When a broker-dealer recommends a DPP to a retail customer, the recommendation is governed by SEC Regulation Best Interest (Reg BI), which has been in effect since June 30, 2020. Reg BI requires the broker-dealer to act in the customer’s best interest at the time of the recommendation, without placing its own financial interests ahead of the customer’s.11Electronic Code of Federal Regulations. 17 CFR 240.15l-1 – Regulation Best Interest This is a higher standard than the older FINRA suitability rule (Rule 2111), which still exists but explicitly does not apply to recommendations already covered by Reg BI.12FINRA. FINRA Rule 2111 – Suitability

In practice, Reg BI means a broker-dealer recommending a DPP must evaluate your financial situation, investment objectives, and risk tolerance, and must consider reasonably available alternatives. Given the illiquidity, high fees, and complexity of DPPs, the broker-dealer must have a clear basis for concluding that this type of investment serves your interests better than a more liquid or lower-cost alternative. Violations can lead to enforcement actions, fines, and potential liability for investor losses.

Liquidity Constraints and Exit Strategies

Limited liquidity is the most important practical constraint of DPP investing. Because these interests do not trade on a public exchange, you generally cannot sell your investment whenever you choose. Most programs are designed with a holding period of roughly five to ten years before a liquidity event occurs.

Redemption Programs

Some non-traded REITs and other DPPs offer share redemption programs that allow investors to sell shares back to the program before a full liquidity event. These programs typically impose caps — a common structure limits redemptions to about 20 percent of outstanding shares annually, with quarterly and monthly sub-limits. Sponsors can reduce or suspend redemptions entirely when requests exceed available funds, meaning the program is not obligated to buy back your shares on demand.

Liquidity Events

The most common exit paths for a DPP include listing the program’s shares on a public exchange, selling the program’s assets to a third-party buyer, merging with another entity, or liquidating and distributing the remaining proceeds to investors.13SEC. How Do Startups Exit or Provide Liquidity to Investors In a liquidation, the program sells its assets, pays off debts, and returns whatever remains to investors in the order established by the partnership or operating agreement.

Roll-Up Transactions

A roll-up transaction combines multiple limited partnerships into a single new entity. FINRA requires specific investor protections when a roll-up involves a significant adverse change to voting rights, management compensation, the program’s lifespan, or investment objectives. Investors who vote against a roll-up are classified as dissenting limited partners and must be offered the option to retain a security under substantially the same terms as the original investment.8FINRA. FINRA Rule 2310 – Direct Participation Programs In certain cases, approval requires at least two-thirds of the outstanding units of each participating partnership.

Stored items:
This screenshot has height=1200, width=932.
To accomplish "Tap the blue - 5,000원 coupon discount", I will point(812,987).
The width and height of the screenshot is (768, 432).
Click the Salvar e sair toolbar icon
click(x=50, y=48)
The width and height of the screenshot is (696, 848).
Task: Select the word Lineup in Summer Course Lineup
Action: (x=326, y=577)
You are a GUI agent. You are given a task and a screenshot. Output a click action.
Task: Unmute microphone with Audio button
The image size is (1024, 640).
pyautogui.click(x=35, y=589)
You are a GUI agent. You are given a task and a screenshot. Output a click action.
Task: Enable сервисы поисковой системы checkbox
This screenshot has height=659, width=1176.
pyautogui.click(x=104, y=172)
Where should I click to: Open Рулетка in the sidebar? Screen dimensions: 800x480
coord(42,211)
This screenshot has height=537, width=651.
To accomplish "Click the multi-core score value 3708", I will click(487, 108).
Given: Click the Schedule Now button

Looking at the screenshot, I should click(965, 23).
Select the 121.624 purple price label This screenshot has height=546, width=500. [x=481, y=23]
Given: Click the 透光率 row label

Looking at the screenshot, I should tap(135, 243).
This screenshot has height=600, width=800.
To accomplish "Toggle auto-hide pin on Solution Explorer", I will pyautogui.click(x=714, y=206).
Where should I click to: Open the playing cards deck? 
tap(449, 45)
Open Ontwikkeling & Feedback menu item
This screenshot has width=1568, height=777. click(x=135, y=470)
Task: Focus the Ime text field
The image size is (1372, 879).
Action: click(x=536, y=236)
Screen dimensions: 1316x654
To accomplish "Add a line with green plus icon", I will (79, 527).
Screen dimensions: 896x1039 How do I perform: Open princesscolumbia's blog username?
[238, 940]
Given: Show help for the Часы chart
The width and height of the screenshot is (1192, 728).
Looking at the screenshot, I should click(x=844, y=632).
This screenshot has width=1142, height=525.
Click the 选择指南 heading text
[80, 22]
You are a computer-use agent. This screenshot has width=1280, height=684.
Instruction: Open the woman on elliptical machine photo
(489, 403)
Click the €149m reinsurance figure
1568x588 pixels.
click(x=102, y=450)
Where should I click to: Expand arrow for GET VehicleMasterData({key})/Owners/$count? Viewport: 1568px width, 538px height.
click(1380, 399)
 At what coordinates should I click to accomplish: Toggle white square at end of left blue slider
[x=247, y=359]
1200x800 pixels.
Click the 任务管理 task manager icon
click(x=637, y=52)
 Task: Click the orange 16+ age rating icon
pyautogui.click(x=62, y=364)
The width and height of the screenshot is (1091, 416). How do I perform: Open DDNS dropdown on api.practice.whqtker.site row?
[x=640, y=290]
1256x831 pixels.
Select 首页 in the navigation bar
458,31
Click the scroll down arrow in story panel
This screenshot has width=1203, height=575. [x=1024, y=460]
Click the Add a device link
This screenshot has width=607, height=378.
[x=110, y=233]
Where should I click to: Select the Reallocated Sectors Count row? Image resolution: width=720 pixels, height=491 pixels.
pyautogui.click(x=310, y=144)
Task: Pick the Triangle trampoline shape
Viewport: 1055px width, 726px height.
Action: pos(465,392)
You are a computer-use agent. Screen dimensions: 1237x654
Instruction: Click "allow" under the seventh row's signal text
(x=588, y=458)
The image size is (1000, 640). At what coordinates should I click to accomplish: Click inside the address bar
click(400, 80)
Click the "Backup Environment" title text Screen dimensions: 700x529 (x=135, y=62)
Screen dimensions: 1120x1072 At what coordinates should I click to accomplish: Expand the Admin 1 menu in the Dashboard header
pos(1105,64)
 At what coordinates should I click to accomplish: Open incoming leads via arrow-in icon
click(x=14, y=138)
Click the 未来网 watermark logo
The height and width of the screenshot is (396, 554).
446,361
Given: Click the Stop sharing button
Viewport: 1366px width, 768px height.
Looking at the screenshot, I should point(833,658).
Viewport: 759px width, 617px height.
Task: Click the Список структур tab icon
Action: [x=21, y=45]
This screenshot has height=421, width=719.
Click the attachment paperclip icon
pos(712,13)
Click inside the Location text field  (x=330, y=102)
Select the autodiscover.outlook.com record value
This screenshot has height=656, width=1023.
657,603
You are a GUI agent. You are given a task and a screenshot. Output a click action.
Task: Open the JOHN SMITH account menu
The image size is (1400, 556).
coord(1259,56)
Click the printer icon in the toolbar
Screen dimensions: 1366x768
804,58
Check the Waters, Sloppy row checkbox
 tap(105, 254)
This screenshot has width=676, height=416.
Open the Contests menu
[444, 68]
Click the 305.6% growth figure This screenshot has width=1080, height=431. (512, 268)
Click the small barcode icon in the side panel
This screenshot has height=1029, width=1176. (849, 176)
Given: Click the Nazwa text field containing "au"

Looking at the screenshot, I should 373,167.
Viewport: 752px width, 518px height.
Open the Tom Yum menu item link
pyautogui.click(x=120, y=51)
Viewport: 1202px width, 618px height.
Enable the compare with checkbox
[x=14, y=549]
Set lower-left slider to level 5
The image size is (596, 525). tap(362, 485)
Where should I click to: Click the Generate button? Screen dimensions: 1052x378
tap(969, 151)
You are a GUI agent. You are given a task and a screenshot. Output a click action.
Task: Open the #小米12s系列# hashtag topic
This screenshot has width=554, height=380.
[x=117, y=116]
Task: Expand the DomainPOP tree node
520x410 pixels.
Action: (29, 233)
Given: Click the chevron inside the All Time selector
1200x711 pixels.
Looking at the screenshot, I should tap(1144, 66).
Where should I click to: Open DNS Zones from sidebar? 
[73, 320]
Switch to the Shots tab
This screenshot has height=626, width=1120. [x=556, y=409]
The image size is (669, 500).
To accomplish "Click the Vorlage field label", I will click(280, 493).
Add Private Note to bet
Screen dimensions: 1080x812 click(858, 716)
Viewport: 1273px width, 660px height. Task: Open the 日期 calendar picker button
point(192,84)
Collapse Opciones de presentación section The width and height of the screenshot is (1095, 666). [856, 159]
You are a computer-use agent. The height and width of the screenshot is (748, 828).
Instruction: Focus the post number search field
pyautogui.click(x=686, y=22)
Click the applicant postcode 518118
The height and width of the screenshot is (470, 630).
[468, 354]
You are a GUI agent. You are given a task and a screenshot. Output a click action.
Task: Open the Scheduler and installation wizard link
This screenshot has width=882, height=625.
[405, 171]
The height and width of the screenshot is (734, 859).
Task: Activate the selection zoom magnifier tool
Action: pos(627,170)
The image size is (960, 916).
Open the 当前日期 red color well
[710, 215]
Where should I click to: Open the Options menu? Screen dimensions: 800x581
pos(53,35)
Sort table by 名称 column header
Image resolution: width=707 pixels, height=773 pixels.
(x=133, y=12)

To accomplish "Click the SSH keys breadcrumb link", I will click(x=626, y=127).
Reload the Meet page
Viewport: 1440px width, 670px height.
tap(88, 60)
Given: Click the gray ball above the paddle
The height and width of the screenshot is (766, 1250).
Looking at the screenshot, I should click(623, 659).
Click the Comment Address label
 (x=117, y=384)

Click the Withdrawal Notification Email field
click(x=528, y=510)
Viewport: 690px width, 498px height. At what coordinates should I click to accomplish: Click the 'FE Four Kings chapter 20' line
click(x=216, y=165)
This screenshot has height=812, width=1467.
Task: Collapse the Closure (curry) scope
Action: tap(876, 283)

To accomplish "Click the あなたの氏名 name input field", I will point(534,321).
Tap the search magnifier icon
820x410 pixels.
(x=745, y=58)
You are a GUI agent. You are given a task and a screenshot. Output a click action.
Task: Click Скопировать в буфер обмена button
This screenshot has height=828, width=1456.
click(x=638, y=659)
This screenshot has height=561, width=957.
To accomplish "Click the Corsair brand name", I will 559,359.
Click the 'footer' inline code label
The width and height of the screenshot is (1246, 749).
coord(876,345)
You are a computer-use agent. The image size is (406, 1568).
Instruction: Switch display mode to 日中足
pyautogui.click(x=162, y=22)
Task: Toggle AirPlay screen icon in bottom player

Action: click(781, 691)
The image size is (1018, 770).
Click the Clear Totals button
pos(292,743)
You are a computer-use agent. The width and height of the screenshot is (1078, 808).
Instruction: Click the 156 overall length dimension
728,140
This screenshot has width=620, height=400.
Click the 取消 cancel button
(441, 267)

Work to complete →
1) Answer these questions from the DPP passage:
(a) On what date did Regulation Best Interest take effect?
(b) Roughly how long is the holding period that most programs are designed with before a liquidity event?
(c) What are investors who vote against a roll-up classified as?
2) Reproduce the DPP passage from "Some non-traded REITs" up to and including "shares on demand.".

Solutions →
1)
(a) June 30, 2020
(b) Roughly five to ten years
(c) Dissenting limited partners

2)
Some non-traded REITs and other DPPs offer share redemption programs that allow investors to sell shares back to the program before a full liquidity event. These programs typically impose caps — a common structure limits redemptions to about 20 percent of outstanding shares annually, with quarterly and monthly sub-limits. Sponsors can reduce or suspend redemptions entirely when requests exceed available funds, meaning the program is not obligated to buy back your shares on demand.